The tax-free treatment of Roth 401(k) withdrawals isn’t automatic. To qualify, a distribution must meet two conditions: your account has been open for at least five consecutive tax years since your first Roth 401(k) contribution, and you’re at least 59½ years old (or the withdrawal is due to disability or death).7Internal Revenue Service. Retirement Plans FAQs on Designated Roth Accounts Miss either condition and the earnings portion of your withdrawal becomes taxable.

The five-year clock starts on January 1 of the year you make your first Roth 401(k) contribution to that specific plan. If you opened a Roth 401(k) in March 2024, the clock started January 1, 2024, and you satisfy the five-year requirement on January 1, 2029. Rolling a Roth 401(k) from a previous employer into your new employer’s Roth account can carry the earlier start date forward, which is worth confirming during a job change.

Withdrawals before age 59½ from either the traditional or Roth side generally trigger a 10% early distribution penalty on top of any applicable income tax. Exceptions exist for situations like separation from service at age 55 or older, disability, certain medical expenses, and qualified domestic relations orders, among others.8Internal Revenue Service. Retirement Topics – Exceptions to Tax on Early Distributions

No Required Minimum Distributions for Roth 401(k)

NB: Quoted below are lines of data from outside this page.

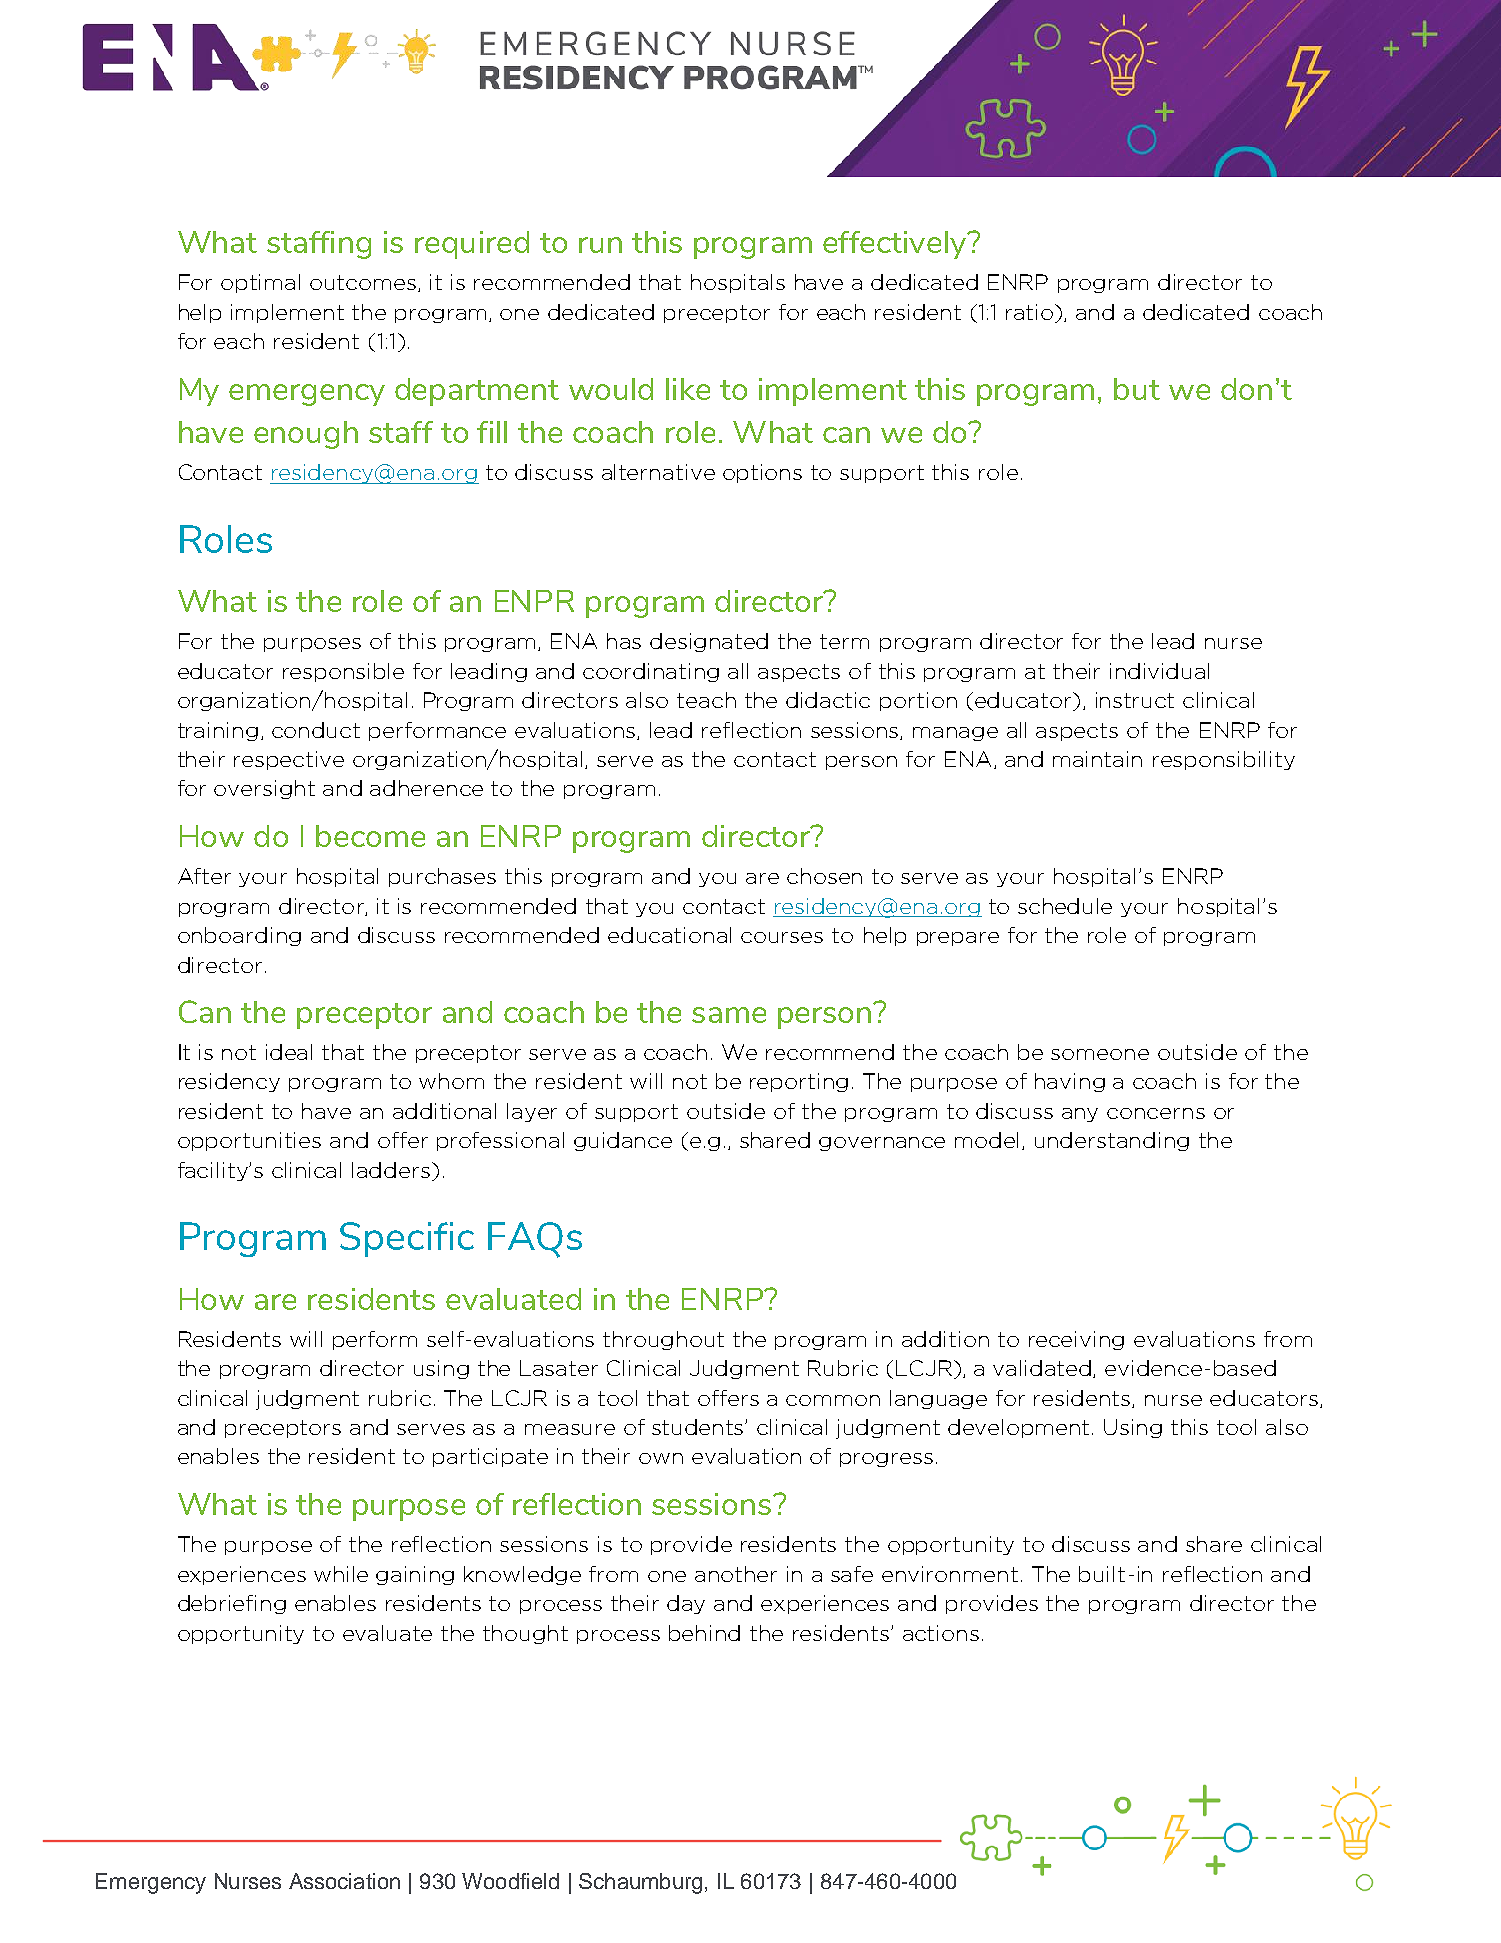  Describe the element at coordinates (709, 642) in the screenshot. I see `designated` at that location.
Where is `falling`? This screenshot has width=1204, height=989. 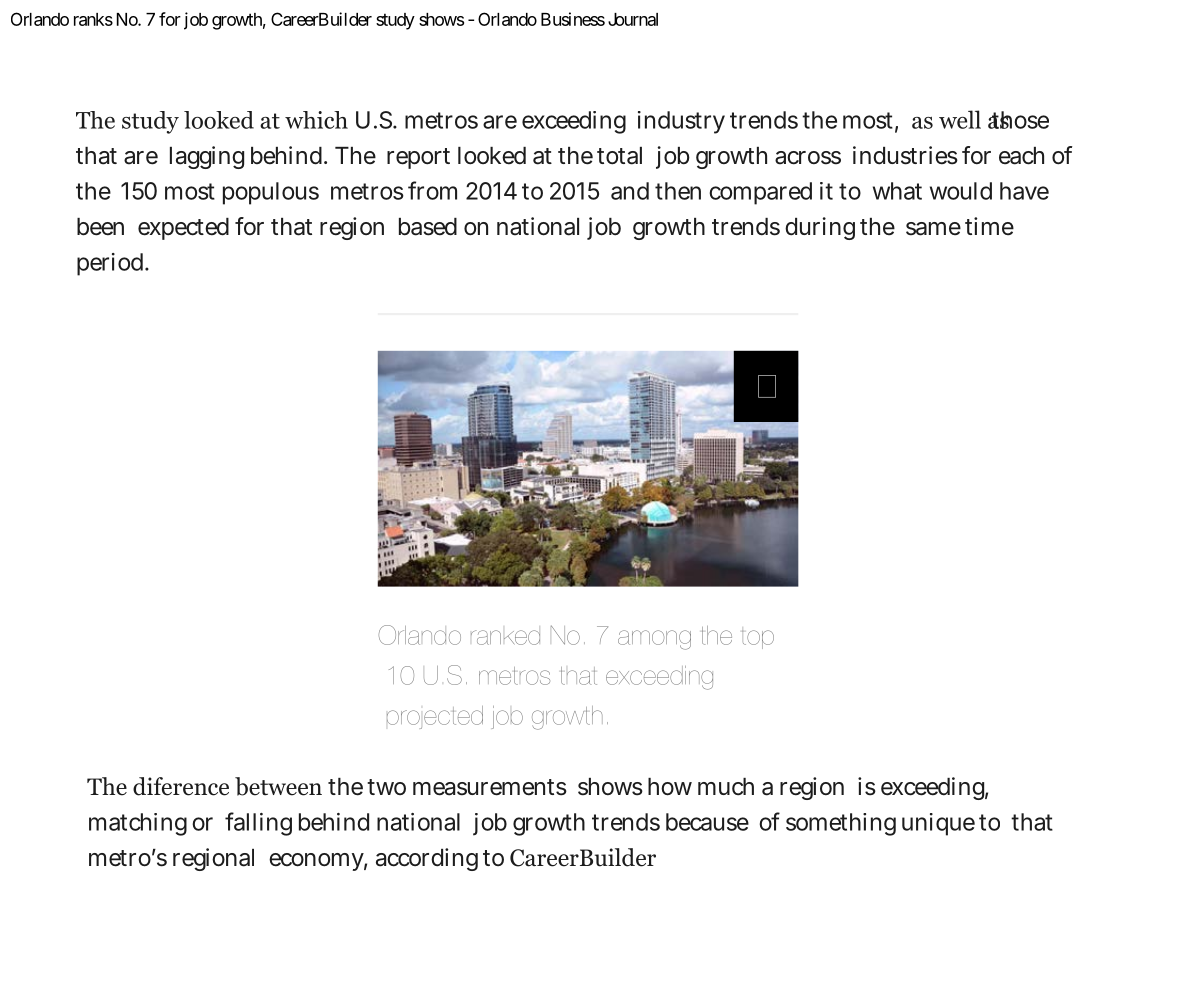 falling is located at coordinates (258, 824).
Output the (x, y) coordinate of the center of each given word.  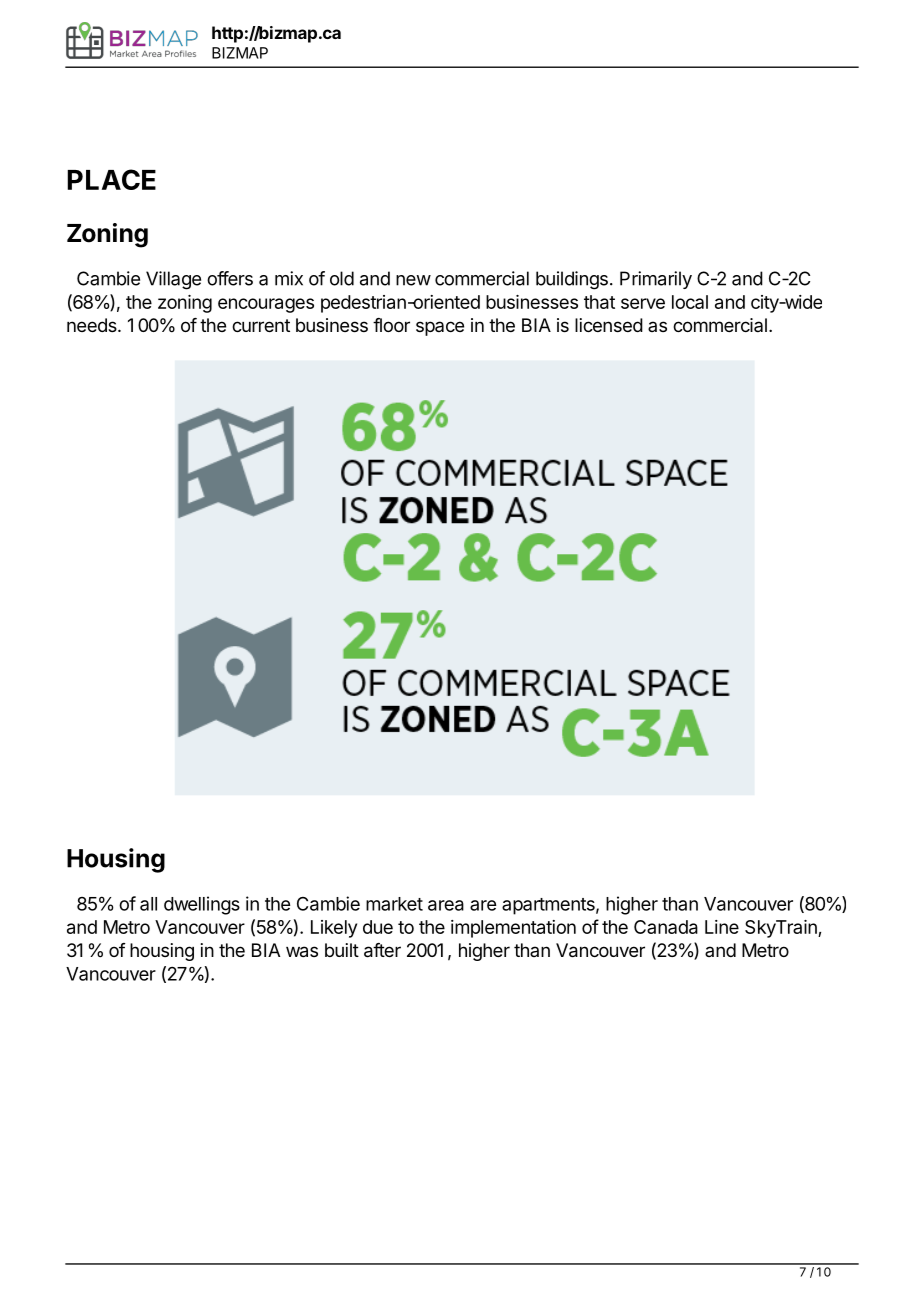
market (394, 904)
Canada (666, 927)
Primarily (656, 280)
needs (93, 325)
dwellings (202, 905)
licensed (609, 325)
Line (722, 927)
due (378, 927)
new (413, 280)
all (148, 904)
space (440, 328)
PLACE (111, 179)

Before 2024, Roth 401(k) accounts were subject to required minimum distributions just like their traditional counterparts, forcing retirees to start pulling money out at a certain age whether they needed it or not. That changed under SECURE 2.0. Starting in 2024, designated Roth accounts in 401(k) and 403(b) plans are exempt from RMDs during the account owner’s lifetime.9Internal Revenue Service. Retirement Plan and IRA Required Minimum Distributions FAQs This brings Roth 401(k) accounts in line with Roth IRAs and removes one of the main reasons people used to roll Roth 401(k) money into a Roth IRA upon retirement.

Beneficiaries who inherit a Roth 401(k) are still subject to RMD rules, so this exemption only lasts during the original owner’s life.

What Happens If You Over-Contribute

Going over the annual deferral limit creates an excess deferral, and the IRS wants it fixed by April 15 of the following year. If your plan distributes the excess (plus any earnings on it) by that deadline, you report the excess as income in the year it was contributed, and that’s the end of it.10Internal Revenue Service. Retirement Topics – What Happens When an Employee Has Elective Deferrals in Excess of the Limits

Miss that April 15 deadline and the money gets taxed twice — once in the year you contributed it, and again when you eventually withdraw it from the plan.11Internal Revenue Service. Consequences to a Participant Who Makes Excess Deferrals to a 401(k) Plan This is most likely to happen when you work for two employers in the same year. Each employer’s payroll system only tracks its own plan, so neither one knows what you contributed elsewhere. It’s on you to monitor the combined total and notify your plan administrator if you’ve gone over.

How to Adjust Your Contribution Split

Changing the allocation between traditional and Roth is straightforward at most employers. Log into your plan provider’s benefits portal, find the retirement or savings section, and update the percentage or dollar amount going to each account type. Some plans let you change this as often as every pay period; others limit changes to quarterly windows. The update typically takes one or two pay cycles to go into effect.

Before making changes, pull up a recent pay stub so you can see exactly how much is currently being deducted and confirm that your new split stays within the annual limit. If your employer still uses paper forms, you’ll fill out a salary reduction agreement specifying the new allocation. Either way, check the next couple of paystubs after the change to verify the correct amounts are hitting each account.